Many women face vaginal prolapse, or pelvic organ prolapse (POP), which occurs when one of the pelvic organs stretches or expands to protrude through the vaginal opening. Vaginal prolapse is very common; it affects nearly one in three women who have had a child. And POP won’t just go away on its own.
What is Vaginal (Pelvic Organ) Prolapse?
Pelvic organ prolapse is a condition that occurs when muscles and ligaments that support your pelvic organs weaken. Your pelvic organs include your bladder, uterus (womb) and rectum. A prolapse occurs when the ligaments weaken and cause your pelvic organs to slip from their natural position.
Causes of Vaginal Prolapse
Vaginal childbirth, especially multiple pregnancies, obesity, chronic constipation, chronic heavy lifting or a prior hysterectomy are the primary causes of vaginal prolapse. Prolonged labor and large babies can weaken pelvic floor muscles that support the vagina. Women who may not completely recover from childbearing may develop vaginal prolapse. Menopause can also affect the muscle tone of the pelvic region.
Signs & Symptoms of Vaginal Prolapse
Many women do not experience any signs or symptoms of vaginal prolapse. Most common symptoms include:
- Feeling of fullness or discomfort in their vagina
- Visible vaginal bulge or protrusion
- Feeling of“something falling out of the vagina”
- Difficulty urinating or defecating
Treatments for Vaginal Prolapse
As with many medical conditions, most physicians start with conservative approaches, like pelvic exercises.
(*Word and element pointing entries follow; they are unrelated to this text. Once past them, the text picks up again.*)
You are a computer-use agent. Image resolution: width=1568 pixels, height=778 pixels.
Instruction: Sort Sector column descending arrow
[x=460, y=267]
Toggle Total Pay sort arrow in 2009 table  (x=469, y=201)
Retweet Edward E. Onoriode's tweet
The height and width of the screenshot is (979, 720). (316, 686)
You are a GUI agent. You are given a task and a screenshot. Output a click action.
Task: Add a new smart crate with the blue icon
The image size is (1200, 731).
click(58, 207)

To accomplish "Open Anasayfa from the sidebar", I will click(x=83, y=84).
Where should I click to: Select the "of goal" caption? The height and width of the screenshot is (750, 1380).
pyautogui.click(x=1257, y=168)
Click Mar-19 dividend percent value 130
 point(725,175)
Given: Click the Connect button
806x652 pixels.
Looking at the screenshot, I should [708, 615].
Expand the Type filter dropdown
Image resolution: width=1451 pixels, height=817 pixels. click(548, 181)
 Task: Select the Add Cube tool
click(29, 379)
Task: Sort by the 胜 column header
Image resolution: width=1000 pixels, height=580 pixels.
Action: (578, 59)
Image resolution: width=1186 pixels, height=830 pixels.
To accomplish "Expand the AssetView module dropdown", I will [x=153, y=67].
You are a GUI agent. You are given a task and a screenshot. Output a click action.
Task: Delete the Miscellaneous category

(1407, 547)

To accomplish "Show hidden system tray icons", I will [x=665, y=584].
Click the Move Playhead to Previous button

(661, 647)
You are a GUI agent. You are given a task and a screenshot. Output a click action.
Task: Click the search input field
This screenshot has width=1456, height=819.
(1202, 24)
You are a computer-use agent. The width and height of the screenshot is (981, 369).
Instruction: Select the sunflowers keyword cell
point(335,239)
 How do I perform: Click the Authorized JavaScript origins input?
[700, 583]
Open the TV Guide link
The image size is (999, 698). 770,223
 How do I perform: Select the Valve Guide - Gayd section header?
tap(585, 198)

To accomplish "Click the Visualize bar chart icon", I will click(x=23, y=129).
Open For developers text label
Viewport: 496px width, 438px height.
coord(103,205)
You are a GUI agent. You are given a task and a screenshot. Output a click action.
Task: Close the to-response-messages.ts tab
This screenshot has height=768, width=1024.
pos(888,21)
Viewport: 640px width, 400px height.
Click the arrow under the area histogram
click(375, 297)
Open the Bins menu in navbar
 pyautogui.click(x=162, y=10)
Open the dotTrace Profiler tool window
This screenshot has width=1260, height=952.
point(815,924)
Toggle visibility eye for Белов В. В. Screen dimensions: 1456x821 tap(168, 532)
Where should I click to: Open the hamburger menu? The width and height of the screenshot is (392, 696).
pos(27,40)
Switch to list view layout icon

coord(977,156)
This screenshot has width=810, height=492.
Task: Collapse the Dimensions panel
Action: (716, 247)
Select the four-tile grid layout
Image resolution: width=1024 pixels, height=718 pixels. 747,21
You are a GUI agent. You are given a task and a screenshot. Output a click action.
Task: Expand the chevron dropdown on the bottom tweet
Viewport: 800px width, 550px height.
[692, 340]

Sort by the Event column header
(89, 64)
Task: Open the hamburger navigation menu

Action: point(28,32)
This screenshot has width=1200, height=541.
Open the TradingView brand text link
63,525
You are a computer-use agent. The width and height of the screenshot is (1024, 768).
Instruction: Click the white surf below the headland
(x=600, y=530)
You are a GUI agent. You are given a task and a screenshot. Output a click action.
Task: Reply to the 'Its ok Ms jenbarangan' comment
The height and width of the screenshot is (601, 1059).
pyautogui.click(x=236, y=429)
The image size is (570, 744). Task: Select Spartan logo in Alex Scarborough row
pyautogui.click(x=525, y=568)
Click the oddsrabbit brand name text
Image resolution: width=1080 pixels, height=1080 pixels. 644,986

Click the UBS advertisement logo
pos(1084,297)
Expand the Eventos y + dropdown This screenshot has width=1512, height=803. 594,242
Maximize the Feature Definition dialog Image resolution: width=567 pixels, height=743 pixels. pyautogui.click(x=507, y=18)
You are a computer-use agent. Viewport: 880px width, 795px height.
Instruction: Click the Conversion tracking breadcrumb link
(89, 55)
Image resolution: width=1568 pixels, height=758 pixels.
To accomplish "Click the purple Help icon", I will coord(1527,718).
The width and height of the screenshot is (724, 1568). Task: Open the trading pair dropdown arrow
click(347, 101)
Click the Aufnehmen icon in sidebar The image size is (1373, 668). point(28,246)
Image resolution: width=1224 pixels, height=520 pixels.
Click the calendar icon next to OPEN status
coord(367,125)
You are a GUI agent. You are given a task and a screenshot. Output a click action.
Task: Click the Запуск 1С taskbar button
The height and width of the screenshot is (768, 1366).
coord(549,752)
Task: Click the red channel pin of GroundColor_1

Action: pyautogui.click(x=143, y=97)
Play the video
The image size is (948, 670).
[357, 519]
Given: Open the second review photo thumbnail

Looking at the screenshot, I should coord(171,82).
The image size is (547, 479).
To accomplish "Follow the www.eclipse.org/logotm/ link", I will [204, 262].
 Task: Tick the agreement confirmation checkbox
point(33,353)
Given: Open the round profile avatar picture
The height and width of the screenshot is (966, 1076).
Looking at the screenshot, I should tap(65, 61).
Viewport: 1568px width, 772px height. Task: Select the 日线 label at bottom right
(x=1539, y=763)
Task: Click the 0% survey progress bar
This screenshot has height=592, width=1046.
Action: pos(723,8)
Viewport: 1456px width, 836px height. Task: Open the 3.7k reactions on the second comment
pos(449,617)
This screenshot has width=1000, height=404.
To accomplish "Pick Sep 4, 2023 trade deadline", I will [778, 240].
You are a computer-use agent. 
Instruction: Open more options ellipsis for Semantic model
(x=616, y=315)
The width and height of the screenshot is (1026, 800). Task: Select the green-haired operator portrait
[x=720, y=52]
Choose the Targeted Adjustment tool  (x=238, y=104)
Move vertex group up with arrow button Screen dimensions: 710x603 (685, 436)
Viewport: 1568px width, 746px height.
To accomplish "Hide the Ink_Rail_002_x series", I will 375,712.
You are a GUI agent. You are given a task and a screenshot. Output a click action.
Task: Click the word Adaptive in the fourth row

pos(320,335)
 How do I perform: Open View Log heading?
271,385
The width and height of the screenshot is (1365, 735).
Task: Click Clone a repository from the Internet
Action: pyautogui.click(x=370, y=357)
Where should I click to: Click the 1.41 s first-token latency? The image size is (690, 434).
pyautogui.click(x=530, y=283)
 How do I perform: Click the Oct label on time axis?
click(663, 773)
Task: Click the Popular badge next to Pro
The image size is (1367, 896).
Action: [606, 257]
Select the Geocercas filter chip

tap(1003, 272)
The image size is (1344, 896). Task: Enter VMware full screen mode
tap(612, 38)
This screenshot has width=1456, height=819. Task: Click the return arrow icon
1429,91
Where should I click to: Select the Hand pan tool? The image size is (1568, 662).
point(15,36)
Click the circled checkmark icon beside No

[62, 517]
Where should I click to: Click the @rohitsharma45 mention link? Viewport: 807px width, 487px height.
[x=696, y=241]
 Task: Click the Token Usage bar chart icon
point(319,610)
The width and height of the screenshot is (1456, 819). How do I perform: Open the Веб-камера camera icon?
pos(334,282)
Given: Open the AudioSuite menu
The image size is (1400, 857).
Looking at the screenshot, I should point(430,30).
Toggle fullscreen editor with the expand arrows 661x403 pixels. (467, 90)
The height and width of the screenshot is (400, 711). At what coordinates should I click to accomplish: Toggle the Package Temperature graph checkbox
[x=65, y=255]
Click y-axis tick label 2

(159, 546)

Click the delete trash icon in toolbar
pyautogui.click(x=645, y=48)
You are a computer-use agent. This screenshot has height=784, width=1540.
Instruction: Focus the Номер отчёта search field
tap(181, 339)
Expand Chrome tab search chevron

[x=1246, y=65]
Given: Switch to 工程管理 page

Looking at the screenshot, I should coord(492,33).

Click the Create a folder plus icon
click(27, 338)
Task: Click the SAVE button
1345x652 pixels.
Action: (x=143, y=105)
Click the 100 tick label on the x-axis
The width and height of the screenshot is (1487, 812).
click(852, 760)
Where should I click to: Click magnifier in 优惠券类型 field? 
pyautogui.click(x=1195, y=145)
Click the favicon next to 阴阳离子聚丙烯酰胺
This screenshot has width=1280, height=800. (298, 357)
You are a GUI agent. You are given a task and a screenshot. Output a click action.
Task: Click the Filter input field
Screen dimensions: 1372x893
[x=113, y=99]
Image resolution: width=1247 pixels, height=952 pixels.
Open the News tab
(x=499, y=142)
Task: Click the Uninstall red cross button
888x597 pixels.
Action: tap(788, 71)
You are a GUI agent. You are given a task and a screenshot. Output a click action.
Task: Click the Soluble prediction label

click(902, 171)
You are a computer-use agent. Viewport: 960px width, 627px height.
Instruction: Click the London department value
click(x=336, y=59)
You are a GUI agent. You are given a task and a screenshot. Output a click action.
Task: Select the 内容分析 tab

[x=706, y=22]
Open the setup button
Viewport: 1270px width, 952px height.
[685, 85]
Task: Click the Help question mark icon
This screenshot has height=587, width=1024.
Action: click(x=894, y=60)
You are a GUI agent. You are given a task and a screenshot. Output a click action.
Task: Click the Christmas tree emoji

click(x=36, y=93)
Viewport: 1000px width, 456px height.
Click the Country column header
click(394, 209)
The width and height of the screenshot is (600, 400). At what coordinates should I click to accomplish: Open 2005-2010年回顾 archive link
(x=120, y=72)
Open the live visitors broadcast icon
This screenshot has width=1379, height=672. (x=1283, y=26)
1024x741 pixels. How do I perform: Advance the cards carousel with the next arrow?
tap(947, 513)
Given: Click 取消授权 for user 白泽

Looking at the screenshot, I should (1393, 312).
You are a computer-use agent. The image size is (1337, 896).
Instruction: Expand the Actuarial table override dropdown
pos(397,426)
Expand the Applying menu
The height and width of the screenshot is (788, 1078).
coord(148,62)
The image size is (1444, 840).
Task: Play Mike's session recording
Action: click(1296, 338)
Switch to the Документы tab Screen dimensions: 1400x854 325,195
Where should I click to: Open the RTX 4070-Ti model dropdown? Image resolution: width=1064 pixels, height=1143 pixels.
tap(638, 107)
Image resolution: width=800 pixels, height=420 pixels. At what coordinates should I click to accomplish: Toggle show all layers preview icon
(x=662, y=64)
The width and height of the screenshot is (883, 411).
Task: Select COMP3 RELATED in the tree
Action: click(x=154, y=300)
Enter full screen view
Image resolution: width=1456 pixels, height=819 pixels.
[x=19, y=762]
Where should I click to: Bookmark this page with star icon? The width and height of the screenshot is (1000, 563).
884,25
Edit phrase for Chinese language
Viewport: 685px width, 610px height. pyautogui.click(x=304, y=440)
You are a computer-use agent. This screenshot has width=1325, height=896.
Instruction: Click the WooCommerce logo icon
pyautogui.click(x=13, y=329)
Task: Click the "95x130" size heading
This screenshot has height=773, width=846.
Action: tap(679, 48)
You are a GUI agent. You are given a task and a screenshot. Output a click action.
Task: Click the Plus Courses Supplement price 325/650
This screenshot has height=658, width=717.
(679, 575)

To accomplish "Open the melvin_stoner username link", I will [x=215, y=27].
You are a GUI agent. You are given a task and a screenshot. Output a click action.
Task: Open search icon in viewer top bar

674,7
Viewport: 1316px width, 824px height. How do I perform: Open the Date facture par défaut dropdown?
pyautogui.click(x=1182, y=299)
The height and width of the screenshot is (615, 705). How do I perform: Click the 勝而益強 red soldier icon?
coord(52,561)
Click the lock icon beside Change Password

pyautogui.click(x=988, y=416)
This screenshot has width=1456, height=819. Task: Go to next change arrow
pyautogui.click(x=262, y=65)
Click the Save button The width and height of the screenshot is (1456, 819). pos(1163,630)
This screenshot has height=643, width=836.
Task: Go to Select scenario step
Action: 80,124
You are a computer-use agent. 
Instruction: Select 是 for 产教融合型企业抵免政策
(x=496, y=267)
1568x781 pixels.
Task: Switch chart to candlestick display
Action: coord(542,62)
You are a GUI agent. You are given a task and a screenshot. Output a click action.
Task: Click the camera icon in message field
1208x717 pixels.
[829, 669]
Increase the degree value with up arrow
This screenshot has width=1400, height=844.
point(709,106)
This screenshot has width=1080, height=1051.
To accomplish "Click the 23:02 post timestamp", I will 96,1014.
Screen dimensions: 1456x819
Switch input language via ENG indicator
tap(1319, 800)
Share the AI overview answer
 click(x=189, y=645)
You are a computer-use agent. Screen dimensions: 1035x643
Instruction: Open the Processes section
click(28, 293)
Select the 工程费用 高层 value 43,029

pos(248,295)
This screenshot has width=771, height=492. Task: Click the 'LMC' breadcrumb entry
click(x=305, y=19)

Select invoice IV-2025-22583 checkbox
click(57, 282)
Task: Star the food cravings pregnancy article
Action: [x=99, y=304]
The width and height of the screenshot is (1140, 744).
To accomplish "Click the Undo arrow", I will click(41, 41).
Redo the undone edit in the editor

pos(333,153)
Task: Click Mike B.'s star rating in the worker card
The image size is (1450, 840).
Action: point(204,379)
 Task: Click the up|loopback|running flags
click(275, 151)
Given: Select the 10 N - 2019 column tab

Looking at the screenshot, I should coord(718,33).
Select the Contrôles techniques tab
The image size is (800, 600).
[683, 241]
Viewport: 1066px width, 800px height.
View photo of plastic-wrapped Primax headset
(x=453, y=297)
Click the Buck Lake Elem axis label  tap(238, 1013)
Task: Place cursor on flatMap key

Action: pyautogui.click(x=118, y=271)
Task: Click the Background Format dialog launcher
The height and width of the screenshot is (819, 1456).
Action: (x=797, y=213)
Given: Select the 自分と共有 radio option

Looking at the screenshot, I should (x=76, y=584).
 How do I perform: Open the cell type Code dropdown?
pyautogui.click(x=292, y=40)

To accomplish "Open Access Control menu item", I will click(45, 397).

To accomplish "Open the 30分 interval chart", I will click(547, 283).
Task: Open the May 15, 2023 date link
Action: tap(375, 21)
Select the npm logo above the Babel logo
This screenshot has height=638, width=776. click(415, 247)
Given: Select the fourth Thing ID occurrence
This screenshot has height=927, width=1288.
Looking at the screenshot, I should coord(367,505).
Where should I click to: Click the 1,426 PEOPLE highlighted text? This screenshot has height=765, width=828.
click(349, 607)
If the condition does not improve, or conservative methods fail, there are surgical treatment options available.
- Pelvic floor exercises – these exercises help to strengthen the pelvic floor muscles and decrease the symptoms of pelvic organ prolapse. While these may strengthen the pelvic floor, they will not fix any actual anatomic abnormality.
- Pessary – a plastic device inserted vaginally, like a diaphragm, to help support your pelvic organs. This device can be removed at any time by you or your physician.
The goal of surgery would be to recreate the natural anatomic support for the vagina and reduce the prolapse through the vagina.
- Vaginal approach – A vaginal incision is made to reposition the pelvic organs that have fallen to the normal location in the pelvis. A hysterectomy may be performed if necessary.
- Abdominal approach – Typically performed as a minimally invasive surgery using the da Vinci robotic surgical system (similar to laparoscopic surgery). Small abdominal incisions are made to allow the surgeon to reposition the pelvic organs back in the pelvis. A hysterectomy may be performed if necessary. Robotic surgery has many advantages over traditional surgical methods including less pain, less blood loss, shorter hospital stay, shorter recovery time and fewer visible scars.